E a atual posição de Bolsonaro, como o sr. interpreta? A militância tenta decodificar seu silêncio e ler possíveis sinais que ele emite. Essa leitura é algo que não passa só por ele, a recorrência a teorias conspiratórias é uma marca da extrema direita global. Olavo de Carvalho teve um papel muito central de construir uma grande narrativa conspiratória e de tornar a retórica da conspiração algo do dia a dia.
A estrutura de uma teoria da conspiração, por definição, não pode ser questionada, digamos, por um debate normal.

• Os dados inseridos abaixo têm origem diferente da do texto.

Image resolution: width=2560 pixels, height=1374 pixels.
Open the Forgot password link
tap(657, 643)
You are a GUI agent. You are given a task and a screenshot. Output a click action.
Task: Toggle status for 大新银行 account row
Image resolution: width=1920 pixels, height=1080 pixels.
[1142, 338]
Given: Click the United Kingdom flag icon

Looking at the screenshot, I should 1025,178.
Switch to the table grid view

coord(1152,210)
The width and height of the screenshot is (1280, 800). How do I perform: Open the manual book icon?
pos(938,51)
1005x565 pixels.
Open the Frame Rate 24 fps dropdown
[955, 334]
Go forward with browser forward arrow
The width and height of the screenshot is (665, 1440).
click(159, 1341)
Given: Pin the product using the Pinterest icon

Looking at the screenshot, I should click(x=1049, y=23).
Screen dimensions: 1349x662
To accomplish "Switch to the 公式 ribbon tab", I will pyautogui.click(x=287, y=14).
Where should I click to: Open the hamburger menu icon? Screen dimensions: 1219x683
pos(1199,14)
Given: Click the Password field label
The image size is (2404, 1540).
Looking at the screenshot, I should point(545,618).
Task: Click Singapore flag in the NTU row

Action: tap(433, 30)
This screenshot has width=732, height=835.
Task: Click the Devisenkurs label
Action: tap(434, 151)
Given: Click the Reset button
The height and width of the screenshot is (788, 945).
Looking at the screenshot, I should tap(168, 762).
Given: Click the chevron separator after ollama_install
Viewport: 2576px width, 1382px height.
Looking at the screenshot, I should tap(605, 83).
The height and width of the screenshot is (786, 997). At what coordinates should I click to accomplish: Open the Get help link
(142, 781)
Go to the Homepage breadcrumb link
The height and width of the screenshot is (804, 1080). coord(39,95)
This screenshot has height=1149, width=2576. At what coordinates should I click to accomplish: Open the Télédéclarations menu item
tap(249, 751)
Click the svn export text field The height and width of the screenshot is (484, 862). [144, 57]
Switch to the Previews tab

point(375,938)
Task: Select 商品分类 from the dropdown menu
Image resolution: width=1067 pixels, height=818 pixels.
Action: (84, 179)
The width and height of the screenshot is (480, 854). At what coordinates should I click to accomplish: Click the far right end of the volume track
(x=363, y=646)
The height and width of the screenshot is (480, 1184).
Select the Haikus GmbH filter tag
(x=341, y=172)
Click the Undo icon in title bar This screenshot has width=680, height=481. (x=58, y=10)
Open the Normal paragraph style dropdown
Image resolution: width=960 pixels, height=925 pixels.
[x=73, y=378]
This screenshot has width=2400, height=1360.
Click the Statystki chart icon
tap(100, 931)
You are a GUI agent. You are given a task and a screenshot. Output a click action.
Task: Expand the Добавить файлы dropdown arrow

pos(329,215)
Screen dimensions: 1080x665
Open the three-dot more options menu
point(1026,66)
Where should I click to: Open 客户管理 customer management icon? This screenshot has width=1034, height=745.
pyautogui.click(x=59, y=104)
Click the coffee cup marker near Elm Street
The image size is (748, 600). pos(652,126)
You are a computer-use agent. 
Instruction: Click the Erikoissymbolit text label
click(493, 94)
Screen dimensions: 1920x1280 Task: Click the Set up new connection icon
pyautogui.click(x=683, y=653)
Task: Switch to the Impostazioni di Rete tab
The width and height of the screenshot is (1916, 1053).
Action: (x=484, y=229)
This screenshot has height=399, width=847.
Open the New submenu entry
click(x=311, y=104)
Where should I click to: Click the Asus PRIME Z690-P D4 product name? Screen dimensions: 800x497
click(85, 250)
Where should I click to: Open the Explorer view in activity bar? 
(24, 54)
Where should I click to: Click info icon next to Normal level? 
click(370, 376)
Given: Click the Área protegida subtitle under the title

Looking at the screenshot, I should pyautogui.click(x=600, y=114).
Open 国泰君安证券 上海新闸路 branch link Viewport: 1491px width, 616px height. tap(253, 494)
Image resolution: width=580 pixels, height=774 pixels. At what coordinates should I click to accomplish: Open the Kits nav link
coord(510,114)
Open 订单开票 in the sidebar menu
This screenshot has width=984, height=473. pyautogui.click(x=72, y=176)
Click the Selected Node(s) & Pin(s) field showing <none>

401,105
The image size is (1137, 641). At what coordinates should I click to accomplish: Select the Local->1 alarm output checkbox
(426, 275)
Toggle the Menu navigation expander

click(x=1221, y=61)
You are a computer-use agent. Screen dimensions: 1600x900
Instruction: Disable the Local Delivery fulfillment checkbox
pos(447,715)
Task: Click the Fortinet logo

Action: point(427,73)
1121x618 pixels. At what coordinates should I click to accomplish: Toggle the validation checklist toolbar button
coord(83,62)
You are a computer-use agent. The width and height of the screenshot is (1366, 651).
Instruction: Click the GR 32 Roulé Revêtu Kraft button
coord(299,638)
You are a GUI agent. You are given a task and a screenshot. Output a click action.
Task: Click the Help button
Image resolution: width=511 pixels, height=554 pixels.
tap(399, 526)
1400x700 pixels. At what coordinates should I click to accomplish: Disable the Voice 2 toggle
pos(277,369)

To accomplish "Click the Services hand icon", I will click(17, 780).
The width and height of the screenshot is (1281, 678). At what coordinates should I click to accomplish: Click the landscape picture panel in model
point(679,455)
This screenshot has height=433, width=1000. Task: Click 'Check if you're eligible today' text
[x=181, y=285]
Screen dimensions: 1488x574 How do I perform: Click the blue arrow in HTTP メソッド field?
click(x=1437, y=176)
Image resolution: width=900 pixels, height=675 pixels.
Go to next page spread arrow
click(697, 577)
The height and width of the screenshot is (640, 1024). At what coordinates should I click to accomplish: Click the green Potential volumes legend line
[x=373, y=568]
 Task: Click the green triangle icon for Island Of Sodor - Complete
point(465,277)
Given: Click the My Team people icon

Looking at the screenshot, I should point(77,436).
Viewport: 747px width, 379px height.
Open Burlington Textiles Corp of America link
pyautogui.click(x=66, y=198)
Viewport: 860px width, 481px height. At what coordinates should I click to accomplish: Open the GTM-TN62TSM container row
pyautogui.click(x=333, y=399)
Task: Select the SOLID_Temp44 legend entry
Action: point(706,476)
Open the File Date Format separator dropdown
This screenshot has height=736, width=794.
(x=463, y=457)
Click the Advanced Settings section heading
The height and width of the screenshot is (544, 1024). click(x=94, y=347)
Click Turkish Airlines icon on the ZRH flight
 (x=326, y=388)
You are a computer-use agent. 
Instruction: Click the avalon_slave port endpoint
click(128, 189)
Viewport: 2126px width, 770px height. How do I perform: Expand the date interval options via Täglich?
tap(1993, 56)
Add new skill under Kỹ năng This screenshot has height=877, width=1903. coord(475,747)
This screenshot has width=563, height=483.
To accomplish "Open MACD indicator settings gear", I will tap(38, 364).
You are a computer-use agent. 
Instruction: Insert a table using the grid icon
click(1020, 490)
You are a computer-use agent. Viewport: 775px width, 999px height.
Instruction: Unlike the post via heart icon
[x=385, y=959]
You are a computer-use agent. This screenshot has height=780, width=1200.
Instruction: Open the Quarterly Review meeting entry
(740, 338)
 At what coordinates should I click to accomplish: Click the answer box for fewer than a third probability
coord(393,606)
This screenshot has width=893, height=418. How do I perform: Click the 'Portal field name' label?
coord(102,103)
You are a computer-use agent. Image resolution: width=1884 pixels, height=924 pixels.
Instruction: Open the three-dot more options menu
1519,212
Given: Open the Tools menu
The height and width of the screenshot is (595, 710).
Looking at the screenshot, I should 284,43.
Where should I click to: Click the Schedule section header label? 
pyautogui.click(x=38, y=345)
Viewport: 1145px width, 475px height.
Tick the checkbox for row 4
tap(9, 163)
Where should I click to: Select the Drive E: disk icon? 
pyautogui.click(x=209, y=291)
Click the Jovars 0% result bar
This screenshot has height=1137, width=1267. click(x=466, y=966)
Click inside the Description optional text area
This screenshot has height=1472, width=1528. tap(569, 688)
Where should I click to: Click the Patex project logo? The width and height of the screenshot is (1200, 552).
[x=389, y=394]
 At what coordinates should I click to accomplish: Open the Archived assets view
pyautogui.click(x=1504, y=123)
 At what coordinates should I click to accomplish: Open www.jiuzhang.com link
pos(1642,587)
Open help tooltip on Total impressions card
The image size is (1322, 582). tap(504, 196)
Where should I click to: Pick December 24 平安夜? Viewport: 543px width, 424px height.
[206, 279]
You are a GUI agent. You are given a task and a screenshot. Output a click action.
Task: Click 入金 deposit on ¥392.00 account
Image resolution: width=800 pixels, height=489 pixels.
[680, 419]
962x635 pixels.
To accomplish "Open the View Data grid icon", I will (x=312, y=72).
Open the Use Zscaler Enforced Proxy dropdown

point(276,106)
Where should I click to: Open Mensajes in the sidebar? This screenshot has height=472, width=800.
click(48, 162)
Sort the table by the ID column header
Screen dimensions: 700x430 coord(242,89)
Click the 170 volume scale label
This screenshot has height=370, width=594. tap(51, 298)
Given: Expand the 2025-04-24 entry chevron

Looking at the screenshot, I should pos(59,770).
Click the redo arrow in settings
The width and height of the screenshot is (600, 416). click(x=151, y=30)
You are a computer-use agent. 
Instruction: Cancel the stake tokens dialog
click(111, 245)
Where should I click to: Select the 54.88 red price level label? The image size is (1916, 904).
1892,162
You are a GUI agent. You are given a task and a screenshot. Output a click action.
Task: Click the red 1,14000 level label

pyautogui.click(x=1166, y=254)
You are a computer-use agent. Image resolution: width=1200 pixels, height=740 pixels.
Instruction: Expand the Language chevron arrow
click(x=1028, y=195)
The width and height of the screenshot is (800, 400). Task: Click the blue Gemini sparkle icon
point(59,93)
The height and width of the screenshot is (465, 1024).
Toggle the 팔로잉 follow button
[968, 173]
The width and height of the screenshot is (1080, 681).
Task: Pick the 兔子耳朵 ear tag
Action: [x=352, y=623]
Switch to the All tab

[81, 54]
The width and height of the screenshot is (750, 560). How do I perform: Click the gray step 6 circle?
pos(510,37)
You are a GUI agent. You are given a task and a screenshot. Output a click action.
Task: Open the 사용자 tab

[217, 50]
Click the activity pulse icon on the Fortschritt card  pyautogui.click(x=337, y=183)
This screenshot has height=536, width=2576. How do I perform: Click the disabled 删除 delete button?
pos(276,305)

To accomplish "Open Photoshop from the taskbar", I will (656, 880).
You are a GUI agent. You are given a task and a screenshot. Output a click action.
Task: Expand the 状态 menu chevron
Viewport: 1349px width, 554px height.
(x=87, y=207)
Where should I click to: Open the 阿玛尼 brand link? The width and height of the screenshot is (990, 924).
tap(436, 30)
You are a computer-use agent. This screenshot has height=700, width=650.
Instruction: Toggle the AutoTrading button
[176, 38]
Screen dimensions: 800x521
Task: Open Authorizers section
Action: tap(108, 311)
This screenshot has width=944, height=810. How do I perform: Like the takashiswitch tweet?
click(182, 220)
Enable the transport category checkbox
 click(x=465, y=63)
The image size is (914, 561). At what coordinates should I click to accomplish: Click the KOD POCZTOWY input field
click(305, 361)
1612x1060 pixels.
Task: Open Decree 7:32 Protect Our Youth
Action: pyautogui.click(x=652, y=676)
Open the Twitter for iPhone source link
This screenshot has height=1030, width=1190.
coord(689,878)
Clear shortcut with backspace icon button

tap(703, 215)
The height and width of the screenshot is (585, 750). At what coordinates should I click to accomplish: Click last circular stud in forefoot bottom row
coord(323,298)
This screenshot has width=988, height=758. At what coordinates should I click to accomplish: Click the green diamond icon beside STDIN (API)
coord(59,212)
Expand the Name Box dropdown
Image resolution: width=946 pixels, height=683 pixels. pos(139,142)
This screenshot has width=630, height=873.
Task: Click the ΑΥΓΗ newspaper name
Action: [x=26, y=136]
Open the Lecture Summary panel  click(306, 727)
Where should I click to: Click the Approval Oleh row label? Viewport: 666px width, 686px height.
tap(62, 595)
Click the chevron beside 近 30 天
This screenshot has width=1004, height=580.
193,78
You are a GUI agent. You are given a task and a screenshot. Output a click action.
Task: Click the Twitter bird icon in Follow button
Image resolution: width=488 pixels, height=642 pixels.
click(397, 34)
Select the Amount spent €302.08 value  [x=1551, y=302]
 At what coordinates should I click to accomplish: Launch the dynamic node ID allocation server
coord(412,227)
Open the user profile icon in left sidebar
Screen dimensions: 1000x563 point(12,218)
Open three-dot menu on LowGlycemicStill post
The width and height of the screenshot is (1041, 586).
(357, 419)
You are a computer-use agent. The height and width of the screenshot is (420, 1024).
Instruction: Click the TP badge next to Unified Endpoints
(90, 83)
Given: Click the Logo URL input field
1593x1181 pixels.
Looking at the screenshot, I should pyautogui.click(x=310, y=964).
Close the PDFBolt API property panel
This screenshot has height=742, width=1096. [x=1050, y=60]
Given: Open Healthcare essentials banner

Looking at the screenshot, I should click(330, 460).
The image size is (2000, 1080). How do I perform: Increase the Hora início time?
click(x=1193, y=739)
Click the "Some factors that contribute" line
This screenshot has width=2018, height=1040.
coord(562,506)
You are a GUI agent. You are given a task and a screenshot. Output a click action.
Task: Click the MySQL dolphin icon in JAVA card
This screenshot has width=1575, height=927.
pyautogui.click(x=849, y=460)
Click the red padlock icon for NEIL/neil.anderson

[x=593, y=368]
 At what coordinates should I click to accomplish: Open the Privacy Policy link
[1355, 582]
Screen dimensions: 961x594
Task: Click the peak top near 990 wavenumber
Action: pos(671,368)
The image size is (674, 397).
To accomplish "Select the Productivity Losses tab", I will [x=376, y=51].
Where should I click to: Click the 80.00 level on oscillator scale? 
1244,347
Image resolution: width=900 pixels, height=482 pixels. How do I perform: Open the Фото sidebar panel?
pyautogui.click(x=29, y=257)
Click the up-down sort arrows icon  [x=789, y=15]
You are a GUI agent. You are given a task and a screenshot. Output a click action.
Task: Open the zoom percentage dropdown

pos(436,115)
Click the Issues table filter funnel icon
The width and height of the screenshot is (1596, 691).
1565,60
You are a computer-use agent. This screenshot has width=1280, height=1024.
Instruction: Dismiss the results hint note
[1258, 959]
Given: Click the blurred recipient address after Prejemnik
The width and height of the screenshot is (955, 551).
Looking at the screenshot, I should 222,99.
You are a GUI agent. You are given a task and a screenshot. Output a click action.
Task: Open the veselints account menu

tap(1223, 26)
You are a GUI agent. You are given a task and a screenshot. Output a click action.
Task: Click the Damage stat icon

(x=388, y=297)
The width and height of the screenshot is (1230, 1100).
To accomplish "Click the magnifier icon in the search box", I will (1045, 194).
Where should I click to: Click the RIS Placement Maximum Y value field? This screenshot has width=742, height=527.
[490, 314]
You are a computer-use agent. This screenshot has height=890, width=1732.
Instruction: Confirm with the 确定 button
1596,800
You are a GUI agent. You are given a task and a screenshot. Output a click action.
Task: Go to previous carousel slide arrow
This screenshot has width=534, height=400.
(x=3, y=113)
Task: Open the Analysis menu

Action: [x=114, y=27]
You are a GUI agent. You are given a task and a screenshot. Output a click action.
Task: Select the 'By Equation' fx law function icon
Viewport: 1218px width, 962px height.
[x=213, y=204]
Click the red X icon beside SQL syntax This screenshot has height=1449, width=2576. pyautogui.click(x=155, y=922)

Se eu falo para você uma grande teoria e você não acredita, facilmente se encaixa como ingênuo ou cúmplice. Como o conspiracionismo lida com o que há de oculto, você sempre pode aumentar o que não é visto. Se o Bolsonaro falasse que “as urnas estão corretas” seria um baque, mas não impediria que alguns dissessem “Bolsonaro lá atrás deu sinais que era para a gente interpretar o contrário do que ele falou”.
Fiz um acompanhamento muito longo de falas do Bolsonaro e é impressionante que, mesmo quando era um deputado lateral, sempre teve um imaginário militarizado do golpe, da insurreição. Hoje ele sabe que é um presidente derrotado e que não tem as condições materiais para isso. Ele quer que haja movimentos espontâneos pela liderança dele. Assim que eu interpreto.
Há paralelo desses atos com outros após eleições? O questionamento das urnas tem muita semelhança com o que aconteceu depois da eleição de Joe Biden. Muitos dos que invadiram o Capitólio também tinham lógica e uma estética militarizada. Acho que o imaginário do Capitólio é presente.
Só que a postura do Exército americano foi uma postura de condenação veemente de manifestações antidemocráticas e de defesa veemente da validade das eleições. Não teve nenhum general falando algo dúbio. Isso nos distingue muito, o que é preocupante, não a curto prazo, mas no horizonte.
Raio-X
Jorge Chaloub, 38, é doutor em ciência política pelo IESP-UERJ, com doutorado-sanduíche na École des Hautes Études en Sciences Sociales, em Paris. É professor da UFRJ (Universidade Federal do Rio de Janeiro) e do Programa de Pós-Graduação em Ciências Sociais da Universidade Federal de Juiz de Fora. É pesquisador das direitas brasileiras após 1945.